Marx cherchait à équilibrer les poids des facteurs objectifs et subjectifs devant favoriser la révolution prolétarienne. Il opposait les militants du groupe Partage noir (qui comptait parmi ses leaders Vera Zassoulitch, ancienne militante anarchiste, et Georgui Plekhanov, un militant proche du marxisme qui contrairement à Lénine soutiendra l’effort de guerre de son pays en 1914) à ceux de La Volonté du peuple, qui constituent les deux tendances les plus proches de sa propre pensée. Il écrit que les militants du premier groupe, jeunes professeurs des universités pour la plupart, critiquaient le second mais avaient fui la Russie, et pratiquaient« un doctrinarisme assommant », alors que La Volonté du peuple, constitué de « terroristes » qui eux « risquent leur peau » pour leur cause, était sous sa plume plus hautement estimé.

On observe donc un Karl Marx favorable à l’action concrète et pragmatique plutôt qu’idéologue intransigeant.

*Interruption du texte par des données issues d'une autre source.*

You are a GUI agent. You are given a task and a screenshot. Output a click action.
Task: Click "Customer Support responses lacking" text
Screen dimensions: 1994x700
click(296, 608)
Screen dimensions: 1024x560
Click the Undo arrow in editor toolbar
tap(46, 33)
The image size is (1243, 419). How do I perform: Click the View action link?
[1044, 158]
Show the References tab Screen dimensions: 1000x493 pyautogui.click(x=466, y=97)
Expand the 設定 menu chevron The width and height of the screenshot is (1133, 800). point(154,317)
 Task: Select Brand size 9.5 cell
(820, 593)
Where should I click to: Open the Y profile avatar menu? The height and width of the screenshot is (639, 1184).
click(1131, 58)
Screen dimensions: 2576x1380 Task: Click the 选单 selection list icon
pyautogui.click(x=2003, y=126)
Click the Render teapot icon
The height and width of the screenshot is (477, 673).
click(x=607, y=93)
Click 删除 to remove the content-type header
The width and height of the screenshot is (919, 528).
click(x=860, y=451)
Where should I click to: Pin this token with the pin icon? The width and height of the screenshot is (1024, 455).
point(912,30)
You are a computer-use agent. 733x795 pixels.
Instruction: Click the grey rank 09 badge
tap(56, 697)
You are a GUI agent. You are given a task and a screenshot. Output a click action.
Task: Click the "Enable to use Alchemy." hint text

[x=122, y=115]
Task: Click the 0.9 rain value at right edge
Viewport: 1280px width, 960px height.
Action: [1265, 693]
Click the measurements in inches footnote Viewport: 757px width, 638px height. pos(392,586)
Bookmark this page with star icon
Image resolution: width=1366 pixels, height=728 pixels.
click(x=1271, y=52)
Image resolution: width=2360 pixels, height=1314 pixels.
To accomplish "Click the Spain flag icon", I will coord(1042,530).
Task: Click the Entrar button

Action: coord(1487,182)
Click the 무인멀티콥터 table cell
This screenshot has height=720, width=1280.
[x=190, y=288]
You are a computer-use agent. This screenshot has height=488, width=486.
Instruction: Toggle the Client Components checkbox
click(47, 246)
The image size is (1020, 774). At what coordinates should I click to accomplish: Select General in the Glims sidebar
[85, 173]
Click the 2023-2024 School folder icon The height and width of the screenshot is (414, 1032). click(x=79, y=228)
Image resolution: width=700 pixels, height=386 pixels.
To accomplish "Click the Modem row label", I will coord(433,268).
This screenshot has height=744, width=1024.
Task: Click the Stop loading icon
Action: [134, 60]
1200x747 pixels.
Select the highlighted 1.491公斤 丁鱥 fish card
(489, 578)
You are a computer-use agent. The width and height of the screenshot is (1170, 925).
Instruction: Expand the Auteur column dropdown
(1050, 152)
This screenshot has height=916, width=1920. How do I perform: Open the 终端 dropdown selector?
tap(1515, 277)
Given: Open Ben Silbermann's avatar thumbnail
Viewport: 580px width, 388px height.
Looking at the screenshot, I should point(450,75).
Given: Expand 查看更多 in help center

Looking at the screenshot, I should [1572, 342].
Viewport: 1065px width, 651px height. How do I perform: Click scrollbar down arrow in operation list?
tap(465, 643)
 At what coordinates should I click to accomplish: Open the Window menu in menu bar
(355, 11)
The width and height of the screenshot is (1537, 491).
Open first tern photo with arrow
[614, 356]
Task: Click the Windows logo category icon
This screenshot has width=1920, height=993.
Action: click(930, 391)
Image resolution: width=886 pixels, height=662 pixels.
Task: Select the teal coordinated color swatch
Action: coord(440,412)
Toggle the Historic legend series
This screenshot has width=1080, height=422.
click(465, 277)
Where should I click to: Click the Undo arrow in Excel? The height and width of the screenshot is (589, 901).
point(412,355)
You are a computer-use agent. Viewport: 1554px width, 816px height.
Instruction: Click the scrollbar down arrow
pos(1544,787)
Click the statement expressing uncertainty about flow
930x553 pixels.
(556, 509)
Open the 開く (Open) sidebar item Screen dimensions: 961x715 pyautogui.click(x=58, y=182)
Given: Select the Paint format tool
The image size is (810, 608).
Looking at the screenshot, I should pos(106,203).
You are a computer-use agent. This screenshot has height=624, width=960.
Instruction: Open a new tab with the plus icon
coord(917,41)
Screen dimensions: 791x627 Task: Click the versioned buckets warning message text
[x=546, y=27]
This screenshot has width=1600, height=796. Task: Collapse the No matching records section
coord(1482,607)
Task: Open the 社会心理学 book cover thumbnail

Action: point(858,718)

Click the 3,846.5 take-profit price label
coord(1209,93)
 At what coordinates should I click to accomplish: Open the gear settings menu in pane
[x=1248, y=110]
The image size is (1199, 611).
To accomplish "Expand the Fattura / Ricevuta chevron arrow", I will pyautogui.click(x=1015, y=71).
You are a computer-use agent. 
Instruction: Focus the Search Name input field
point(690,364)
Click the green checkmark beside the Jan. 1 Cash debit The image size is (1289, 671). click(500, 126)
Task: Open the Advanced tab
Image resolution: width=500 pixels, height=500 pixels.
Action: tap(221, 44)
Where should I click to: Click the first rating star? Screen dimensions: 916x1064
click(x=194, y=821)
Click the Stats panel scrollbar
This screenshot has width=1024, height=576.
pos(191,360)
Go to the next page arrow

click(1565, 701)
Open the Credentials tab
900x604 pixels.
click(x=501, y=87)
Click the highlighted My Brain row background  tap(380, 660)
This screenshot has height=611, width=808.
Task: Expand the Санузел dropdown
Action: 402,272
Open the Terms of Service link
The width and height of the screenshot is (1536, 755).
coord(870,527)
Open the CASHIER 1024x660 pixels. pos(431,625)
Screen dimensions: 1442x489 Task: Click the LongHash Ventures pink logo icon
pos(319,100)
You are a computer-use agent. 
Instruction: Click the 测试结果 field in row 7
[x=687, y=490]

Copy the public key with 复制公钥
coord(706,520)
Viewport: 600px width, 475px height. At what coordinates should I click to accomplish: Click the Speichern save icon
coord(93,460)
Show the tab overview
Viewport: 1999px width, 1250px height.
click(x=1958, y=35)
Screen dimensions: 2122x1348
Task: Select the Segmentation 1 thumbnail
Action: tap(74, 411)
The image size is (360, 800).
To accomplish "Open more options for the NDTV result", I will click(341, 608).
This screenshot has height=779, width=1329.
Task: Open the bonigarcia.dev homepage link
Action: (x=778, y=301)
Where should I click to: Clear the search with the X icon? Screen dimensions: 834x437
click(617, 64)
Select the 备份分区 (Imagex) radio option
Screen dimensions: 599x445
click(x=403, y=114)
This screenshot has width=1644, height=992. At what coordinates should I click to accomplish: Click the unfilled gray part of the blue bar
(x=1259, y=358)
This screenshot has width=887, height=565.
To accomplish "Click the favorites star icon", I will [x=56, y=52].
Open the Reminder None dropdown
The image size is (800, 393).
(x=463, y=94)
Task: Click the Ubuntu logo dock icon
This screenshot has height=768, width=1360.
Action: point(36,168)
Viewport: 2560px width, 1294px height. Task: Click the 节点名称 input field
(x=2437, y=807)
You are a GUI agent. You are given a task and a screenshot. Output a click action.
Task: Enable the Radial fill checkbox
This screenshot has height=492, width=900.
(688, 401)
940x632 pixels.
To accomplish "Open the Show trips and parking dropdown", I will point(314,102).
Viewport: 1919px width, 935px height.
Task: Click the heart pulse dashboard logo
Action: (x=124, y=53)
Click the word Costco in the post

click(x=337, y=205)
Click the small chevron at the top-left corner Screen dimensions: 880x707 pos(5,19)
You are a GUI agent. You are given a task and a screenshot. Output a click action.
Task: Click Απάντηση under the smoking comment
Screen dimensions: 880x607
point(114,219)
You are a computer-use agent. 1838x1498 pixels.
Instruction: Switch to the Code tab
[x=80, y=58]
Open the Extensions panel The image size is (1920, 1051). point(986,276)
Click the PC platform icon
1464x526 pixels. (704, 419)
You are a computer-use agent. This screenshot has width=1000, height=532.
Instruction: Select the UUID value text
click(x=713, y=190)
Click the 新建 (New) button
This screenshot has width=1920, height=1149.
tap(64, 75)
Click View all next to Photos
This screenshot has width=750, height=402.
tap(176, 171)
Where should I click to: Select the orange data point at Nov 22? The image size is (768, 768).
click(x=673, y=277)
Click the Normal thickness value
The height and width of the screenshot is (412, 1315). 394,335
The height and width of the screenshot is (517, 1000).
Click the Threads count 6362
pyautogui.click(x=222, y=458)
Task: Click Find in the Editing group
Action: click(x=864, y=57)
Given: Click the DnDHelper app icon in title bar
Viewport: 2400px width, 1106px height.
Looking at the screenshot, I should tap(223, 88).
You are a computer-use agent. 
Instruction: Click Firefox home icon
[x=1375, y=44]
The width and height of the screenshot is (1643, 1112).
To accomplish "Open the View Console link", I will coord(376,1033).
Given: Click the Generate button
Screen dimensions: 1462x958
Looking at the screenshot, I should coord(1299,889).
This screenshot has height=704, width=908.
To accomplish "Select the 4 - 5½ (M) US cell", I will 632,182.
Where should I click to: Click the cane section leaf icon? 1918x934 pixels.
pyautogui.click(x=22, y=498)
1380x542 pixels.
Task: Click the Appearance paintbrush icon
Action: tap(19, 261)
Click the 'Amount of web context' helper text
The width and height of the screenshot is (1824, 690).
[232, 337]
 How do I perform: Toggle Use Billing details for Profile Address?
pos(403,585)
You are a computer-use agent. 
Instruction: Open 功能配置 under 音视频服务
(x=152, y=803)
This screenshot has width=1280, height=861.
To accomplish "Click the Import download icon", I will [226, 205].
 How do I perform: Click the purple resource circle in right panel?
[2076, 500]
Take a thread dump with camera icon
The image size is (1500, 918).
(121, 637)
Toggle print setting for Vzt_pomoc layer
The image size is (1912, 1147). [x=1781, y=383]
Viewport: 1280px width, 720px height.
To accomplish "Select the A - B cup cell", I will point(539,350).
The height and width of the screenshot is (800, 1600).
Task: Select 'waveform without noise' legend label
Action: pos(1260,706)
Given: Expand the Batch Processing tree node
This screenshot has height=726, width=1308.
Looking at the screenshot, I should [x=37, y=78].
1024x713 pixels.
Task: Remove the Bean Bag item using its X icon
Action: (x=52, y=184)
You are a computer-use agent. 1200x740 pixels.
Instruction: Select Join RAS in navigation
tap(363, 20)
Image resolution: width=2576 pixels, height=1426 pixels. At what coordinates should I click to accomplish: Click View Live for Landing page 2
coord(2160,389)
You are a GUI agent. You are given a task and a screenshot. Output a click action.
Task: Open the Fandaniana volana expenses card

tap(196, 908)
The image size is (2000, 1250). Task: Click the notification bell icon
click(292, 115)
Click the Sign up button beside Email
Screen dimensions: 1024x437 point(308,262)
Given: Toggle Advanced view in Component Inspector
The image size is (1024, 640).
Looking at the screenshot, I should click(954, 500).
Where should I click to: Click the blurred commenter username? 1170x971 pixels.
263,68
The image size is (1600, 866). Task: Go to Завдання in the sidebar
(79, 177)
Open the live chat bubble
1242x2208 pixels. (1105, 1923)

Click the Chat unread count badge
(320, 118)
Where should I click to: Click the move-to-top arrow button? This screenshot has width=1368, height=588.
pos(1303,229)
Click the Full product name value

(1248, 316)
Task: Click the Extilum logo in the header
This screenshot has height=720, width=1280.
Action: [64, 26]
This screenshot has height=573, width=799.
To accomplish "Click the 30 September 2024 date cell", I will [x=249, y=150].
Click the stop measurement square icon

Approuvant les méthodes et les choix politiques de La Volonté du peuple, il écrivit à sa fille Jenny, dans une lettre datée du 11 avril 1881, qu’il considérait les membres de ce groupe comme « tout à fait remarquables, sans pose mélodramatique, simples, concrets, héroïques. Trompeter et agir sont deux attitudes opposées, et irréconciliables. » Il accepte également le modus operandi de ces militants, ce « mode d’action spécifiquement russe, historiquement nécessaire, sur lequel il n’y a pas lieu de moraliser (…). »

Ainsi, selon Musto, Marx était désormais mieux disposé à considérer le surgissement de l’évènement révolutionnaire et les forces subjectives qui le modelaient, autant que la succession des modes de production capitaliste [dites forces objectives]. » Pour lui on peut ainsi déceler « la sympathie de Marx pour le populisme russe. »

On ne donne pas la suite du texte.